Umfrage. Nur 43 Prozent der Bürger sind mit den demokratischen Prozessen in der Union zufrieden. Zwei Drittel glauben, dass ihre Stimme nicht zählt.

Wien/Brüssel. Wie gut funktioniert Demokratie in der Europäischen Union? Nur unzureichend, meinen jedenfalls die Bürger. Das geht aus einer Eurobarometer-Befragung vom Frühling 2013 in den damals 27 EU-Mitgliedstaaten hervor.

Während die Zufriedenheit mit demokratischen Prozessen in der Union bei nur 43 Prozent liegt (Unzufriedenheit: 46 Prozent), war knapp die Hälfte der Befragten mit dem Demokratie-Level im eigenen Land zufrieden. Für Österreich sind die Zahlen noch gravierender: 74 Prozent stellten ihrem Land ein gutes Zeugnis aus, nur 45 Prozent aber der EU.

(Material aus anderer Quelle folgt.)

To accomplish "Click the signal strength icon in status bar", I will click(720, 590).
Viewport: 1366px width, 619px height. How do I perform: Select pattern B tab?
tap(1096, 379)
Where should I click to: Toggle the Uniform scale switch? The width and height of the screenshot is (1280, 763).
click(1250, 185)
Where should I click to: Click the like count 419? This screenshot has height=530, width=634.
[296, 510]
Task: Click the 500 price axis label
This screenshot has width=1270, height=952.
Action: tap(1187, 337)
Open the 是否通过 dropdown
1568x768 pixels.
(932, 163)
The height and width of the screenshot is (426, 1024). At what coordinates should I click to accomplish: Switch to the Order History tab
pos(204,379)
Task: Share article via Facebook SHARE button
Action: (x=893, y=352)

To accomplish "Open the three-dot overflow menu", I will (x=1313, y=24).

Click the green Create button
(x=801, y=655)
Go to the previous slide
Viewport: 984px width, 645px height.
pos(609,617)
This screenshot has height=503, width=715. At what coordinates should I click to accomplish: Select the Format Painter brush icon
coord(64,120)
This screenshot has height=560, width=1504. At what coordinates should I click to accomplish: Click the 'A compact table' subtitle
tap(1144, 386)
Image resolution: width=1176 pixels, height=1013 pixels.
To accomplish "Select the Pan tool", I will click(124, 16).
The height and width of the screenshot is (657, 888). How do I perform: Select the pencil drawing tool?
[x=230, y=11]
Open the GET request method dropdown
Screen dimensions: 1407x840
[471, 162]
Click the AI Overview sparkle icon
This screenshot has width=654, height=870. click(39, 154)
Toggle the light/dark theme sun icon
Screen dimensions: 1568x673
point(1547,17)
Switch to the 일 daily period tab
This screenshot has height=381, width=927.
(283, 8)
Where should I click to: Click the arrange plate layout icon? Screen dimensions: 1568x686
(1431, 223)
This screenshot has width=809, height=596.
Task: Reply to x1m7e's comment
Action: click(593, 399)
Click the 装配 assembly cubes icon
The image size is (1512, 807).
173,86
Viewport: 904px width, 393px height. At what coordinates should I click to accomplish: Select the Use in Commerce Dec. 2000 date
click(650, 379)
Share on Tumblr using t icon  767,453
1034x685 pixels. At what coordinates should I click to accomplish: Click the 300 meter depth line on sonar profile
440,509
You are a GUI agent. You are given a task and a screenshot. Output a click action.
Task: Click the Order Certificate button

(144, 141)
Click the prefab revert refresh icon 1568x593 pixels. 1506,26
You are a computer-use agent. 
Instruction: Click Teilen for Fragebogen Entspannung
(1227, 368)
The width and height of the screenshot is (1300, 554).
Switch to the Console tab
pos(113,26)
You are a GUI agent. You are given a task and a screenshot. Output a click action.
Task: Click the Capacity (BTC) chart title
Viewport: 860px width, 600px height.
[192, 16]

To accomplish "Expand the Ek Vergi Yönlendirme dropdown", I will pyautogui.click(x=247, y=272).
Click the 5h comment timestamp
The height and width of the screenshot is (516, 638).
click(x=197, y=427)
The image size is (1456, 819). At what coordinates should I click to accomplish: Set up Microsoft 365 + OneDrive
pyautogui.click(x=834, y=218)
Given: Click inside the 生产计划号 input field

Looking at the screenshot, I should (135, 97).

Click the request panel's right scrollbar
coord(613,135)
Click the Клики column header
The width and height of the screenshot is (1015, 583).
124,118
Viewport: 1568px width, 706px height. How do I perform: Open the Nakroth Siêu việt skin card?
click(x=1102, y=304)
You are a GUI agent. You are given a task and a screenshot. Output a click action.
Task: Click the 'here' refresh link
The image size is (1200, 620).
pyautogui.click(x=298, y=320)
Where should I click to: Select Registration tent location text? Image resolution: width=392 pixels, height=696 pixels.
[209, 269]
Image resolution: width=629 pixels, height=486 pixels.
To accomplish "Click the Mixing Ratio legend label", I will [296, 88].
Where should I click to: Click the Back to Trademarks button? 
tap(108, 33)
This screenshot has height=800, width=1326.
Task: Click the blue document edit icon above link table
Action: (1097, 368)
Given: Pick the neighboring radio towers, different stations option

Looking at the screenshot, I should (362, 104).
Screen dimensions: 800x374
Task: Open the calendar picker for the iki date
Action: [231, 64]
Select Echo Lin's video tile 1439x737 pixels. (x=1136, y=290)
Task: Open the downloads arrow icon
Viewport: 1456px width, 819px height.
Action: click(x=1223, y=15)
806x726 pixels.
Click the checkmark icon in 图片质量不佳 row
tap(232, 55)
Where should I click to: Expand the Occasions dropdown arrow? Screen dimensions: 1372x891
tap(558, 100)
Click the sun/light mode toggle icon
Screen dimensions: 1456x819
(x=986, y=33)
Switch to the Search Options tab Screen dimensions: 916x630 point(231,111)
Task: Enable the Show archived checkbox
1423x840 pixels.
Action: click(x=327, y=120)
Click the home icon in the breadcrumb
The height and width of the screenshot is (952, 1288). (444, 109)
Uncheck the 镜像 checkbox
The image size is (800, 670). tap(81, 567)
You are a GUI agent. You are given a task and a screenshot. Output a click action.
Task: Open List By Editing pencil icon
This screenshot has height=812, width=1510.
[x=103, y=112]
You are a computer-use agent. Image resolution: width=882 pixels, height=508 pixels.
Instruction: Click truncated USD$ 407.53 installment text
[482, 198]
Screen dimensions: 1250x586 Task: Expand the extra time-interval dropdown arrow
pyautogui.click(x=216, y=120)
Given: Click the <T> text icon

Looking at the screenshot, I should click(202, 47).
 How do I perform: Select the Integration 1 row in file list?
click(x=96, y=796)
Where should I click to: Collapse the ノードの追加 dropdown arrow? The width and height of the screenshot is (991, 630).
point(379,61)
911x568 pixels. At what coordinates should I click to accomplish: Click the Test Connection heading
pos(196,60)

Die Ursache für diese Werte ist oft die Tatsache, dass die Kommission als einzige Institution eine Initiativen für neue Gesetzesvorschläge ergreifen kann, dafür aber nicht demokratisch legitimiert ist. Es liegt aber auch am Unwissen über EU-Gesetzgebungsverfahren und dem mangelnden Bewusstsein für Mitentscheidungskompetenzen. Der Großteil der Befragten (59 Prozent) würde gerne mehr über seine Rechte als Unionsbürger wissen. Dieser Anteil ist in den vergangenen Jahren allerdings kontinuierlich gesunken. Vor allem ein Großteil der Österreicher (59Prozent) zeigt sich nicht besonders interessiert – oder fühlt sich bereits ausreichend informiert.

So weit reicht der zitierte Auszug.